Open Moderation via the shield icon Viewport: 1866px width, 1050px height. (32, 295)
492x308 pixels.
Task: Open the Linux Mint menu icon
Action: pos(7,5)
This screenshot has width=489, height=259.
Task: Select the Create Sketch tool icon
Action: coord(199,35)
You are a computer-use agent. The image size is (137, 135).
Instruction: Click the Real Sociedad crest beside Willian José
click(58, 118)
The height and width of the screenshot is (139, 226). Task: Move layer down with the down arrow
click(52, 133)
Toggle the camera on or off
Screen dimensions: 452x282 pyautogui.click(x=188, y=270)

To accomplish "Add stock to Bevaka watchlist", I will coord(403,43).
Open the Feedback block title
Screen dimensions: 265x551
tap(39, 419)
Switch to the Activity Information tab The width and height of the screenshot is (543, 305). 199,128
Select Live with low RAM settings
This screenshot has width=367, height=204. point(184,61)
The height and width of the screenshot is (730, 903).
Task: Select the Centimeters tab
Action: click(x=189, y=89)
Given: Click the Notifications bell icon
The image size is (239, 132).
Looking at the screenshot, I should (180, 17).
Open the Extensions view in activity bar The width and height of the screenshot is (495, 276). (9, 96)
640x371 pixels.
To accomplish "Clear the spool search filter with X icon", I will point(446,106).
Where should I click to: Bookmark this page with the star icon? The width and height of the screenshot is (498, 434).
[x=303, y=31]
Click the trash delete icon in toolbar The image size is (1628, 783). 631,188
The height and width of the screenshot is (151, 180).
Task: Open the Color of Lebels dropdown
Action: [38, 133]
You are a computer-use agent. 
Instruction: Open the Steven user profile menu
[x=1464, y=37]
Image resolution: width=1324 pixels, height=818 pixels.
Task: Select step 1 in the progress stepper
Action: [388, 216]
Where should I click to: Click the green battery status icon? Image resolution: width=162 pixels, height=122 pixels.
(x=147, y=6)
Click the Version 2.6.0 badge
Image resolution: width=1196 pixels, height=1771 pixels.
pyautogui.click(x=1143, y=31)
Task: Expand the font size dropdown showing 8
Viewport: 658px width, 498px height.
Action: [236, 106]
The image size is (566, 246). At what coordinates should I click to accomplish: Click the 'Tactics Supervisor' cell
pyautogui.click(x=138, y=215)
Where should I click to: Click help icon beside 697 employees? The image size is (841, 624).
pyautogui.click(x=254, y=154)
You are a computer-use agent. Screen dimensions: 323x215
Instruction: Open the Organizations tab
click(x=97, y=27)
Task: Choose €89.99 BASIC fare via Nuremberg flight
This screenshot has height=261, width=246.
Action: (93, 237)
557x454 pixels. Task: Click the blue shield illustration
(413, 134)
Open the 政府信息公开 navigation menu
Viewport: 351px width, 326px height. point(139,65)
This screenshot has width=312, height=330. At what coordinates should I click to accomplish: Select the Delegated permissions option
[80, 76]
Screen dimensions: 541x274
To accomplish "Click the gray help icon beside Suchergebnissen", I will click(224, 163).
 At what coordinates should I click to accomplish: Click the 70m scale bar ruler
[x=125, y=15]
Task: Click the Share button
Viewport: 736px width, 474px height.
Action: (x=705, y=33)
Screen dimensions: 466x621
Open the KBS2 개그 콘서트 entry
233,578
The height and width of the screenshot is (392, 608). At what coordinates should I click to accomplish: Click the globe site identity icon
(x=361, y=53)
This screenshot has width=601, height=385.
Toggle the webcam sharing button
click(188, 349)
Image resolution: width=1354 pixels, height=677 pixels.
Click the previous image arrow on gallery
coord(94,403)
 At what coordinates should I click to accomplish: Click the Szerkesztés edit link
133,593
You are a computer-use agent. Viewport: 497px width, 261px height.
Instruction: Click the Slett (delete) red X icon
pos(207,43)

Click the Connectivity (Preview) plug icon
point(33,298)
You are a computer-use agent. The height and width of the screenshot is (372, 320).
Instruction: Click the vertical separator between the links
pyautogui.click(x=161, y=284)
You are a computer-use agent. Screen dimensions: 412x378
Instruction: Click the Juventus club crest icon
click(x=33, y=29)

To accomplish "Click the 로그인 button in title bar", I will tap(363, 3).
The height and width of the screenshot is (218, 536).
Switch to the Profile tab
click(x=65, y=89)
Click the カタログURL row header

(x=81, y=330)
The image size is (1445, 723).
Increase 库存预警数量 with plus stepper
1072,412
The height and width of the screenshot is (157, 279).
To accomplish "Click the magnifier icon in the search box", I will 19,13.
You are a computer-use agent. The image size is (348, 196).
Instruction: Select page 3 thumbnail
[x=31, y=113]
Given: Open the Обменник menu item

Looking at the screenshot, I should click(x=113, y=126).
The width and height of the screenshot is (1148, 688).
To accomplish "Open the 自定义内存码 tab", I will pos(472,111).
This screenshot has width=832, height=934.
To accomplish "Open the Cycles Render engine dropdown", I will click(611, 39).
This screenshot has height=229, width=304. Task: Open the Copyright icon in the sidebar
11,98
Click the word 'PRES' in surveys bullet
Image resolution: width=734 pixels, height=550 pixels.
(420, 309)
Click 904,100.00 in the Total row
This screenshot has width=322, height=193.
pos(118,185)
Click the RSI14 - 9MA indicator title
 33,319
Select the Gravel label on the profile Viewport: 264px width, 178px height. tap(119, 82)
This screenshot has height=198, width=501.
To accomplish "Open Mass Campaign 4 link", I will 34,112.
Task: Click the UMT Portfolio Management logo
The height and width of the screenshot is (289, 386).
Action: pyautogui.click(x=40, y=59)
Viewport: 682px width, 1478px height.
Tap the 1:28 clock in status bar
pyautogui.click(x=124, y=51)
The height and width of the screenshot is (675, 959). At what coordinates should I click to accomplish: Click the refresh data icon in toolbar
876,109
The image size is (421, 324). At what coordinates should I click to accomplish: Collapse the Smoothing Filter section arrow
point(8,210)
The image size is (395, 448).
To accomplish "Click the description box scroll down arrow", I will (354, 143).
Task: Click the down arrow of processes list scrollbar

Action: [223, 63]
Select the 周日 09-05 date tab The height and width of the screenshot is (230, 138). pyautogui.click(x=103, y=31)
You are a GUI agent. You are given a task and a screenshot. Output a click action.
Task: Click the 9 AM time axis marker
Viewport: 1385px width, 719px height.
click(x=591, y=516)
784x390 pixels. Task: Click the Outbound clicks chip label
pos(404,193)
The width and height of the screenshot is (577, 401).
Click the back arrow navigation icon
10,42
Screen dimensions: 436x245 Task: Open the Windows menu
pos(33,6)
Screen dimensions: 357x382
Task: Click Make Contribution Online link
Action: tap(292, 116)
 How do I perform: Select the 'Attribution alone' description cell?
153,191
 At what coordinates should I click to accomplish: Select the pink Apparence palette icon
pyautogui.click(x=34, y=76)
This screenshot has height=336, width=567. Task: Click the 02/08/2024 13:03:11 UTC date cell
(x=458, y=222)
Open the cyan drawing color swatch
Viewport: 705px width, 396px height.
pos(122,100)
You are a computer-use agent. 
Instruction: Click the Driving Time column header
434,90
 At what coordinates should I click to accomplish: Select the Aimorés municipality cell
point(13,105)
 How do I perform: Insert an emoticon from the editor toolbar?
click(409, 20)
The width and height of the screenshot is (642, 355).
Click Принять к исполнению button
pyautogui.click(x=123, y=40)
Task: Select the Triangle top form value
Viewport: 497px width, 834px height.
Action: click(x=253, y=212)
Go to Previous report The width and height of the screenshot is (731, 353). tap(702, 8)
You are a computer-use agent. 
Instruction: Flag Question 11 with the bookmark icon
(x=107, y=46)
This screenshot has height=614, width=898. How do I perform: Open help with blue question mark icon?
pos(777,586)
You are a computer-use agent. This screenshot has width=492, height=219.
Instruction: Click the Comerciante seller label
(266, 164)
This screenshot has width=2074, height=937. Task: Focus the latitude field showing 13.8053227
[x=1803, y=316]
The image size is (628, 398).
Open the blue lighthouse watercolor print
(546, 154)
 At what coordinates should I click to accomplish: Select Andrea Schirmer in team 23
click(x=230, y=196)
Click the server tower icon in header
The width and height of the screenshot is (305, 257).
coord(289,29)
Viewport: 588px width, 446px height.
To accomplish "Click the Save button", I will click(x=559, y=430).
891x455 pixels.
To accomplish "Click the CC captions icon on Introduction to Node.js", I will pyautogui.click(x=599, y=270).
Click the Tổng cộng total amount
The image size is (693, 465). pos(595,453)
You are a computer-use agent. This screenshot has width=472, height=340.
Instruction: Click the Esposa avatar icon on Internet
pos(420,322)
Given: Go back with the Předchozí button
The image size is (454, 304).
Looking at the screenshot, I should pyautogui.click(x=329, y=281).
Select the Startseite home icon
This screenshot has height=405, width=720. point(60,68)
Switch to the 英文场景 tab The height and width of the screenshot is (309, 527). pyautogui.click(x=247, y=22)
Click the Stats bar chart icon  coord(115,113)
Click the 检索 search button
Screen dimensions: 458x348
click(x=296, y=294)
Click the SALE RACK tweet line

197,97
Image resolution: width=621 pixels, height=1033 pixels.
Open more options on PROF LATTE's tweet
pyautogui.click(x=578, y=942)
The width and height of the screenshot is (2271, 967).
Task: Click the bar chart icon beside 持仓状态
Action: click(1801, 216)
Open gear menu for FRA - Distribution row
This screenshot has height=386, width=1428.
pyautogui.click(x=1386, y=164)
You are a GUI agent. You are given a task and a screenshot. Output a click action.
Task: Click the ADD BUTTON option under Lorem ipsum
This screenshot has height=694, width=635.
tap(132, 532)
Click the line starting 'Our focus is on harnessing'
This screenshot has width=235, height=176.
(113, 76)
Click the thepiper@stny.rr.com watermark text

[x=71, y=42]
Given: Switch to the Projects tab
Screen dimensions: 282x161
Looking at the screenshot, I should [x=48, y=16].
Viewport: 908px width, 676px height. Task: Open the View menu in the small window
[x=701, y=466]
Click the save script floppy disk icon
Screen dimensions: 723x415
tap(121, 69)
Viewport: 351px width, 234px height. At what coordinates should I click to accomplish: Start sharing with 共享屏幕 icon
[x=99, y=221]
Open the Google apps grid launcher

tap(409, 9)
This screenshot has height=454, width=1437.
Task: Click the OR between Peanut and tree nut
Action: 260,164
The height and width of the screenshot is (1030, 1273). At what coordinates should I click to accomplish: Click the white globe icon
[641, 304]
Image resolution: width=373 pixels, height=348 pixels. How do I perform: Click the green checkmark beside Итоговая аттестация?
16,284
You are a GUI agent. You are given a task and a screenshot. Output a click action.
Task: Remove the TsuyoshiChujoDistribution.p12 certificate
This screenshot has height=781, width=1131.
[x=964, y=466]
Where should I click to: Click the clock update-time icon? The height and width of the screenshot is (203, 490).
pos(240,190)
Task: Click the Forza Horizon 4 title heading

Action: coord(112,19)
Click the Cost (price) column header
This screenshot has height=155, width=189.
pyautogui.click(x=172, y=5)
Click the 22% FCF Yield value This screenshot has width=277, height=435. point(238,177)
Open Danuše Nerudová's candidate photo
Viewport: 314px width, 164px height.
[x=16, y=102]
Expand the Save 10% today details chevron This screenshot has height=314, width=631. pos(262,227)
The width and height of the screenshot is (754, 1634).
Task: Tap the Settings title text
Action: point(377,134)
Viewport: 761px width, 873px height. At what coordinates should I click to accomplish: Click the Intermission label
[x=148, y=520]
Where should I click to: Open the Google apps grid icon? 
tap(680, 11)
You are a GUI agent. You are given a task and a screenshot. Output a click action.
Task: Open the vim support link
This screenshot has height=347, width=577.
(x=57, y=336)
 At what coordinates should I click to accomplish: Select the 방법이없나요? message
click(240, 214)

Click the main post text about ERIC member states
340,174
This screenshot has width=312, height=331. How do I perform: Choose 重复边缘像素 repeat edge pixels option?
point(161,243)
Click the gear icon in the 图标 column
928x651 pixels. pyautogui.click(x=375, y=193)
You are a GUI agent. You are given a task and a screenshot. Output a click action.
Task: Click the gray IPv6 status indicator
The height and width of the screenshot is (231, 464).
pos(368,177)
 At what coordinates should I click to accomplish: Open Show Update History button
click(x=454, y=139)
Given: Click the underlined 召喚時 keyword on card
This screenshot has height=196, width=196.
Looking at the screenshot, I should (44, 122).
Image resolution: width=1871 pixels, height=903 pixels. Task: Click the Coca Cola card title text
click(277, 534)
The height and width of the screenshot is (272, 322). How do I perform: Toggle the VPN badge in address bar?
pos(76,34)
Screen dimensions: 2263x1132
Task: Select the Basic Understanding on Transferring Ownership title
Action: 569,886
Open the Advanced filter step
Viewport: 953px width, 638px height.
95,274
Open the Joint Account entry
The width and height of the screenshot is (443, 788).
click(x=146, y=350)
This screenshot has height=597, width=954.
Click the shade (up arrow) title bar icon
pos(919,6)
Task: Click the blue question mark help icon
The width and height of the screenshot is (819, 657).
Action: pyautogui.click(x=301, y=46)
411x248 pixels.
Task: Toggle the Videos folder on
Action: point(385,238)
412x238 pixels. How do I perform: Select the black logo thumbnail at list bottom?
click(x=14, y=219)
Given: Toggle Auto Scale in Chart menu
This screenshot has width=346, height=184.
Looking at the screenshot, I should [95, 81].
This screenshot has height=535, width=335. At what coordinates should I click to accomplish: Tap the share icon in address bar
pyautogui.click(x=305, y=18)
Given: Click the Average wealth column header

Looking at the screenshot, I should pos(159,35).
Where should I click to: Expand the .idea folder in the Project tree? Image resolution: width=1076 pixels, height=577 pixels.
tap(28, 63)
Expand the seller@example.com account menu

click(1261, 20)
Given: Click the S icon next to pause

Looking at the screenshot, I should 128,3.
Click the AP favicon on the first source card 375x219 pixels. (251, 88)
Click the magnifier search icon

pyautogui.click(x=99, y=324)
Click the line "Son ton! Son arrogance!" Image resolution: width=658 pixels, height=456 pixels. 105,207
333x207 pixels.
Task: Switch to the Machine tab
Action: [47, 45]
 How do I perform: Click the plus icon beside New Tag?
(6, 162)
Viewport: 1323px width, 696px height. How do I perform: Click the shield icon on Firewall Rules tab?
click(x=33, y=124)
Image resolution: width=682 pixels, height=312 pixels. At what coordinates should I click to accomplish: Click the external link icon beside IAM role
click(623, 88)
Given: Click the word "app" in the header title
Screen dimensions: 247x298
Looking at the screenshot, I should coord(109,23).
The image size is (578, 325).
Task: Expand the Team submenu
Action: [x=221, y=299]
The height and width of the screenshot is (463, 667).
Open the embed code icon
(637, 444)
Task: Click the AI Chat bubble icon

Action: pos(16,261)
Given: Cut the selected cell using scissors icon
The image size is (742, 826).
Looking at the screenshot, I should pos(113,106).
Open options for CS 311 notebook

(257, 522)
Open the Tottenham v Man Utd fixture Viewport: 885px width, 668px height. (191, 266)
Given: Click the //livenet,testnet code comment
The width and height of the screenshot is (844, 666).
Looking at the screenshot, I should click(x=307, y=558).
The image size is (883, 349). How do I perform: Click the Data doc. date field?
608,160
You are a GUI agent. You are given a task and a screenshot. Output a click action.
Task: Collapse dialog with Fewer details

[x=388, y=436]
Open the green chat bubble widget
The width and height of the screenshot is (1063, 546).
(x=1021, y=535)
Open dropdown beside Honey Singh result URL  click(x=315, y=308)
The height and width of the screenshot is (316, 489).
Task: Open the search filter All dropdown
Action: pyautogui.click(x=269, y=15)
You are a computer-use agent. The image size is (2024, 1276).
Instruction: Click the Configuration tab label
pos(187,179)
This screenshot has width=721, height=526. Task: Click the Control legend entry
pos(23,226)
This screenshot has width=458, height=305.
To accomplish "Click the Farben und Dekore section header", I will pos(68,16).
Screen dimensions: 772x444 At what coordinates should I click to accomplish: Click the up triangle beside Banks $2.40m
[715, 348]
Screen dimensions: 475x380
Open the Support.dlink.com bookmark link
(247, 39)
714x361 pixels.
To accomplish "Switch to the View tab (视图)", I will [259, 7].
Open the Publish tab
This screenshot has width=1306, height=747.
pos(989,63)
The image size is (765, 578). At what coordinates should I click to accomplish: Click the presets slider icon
══════════
■ **About this task**
Within the data above, how many lines include "value"? The number alone is the answer.

■ **Your solution**
2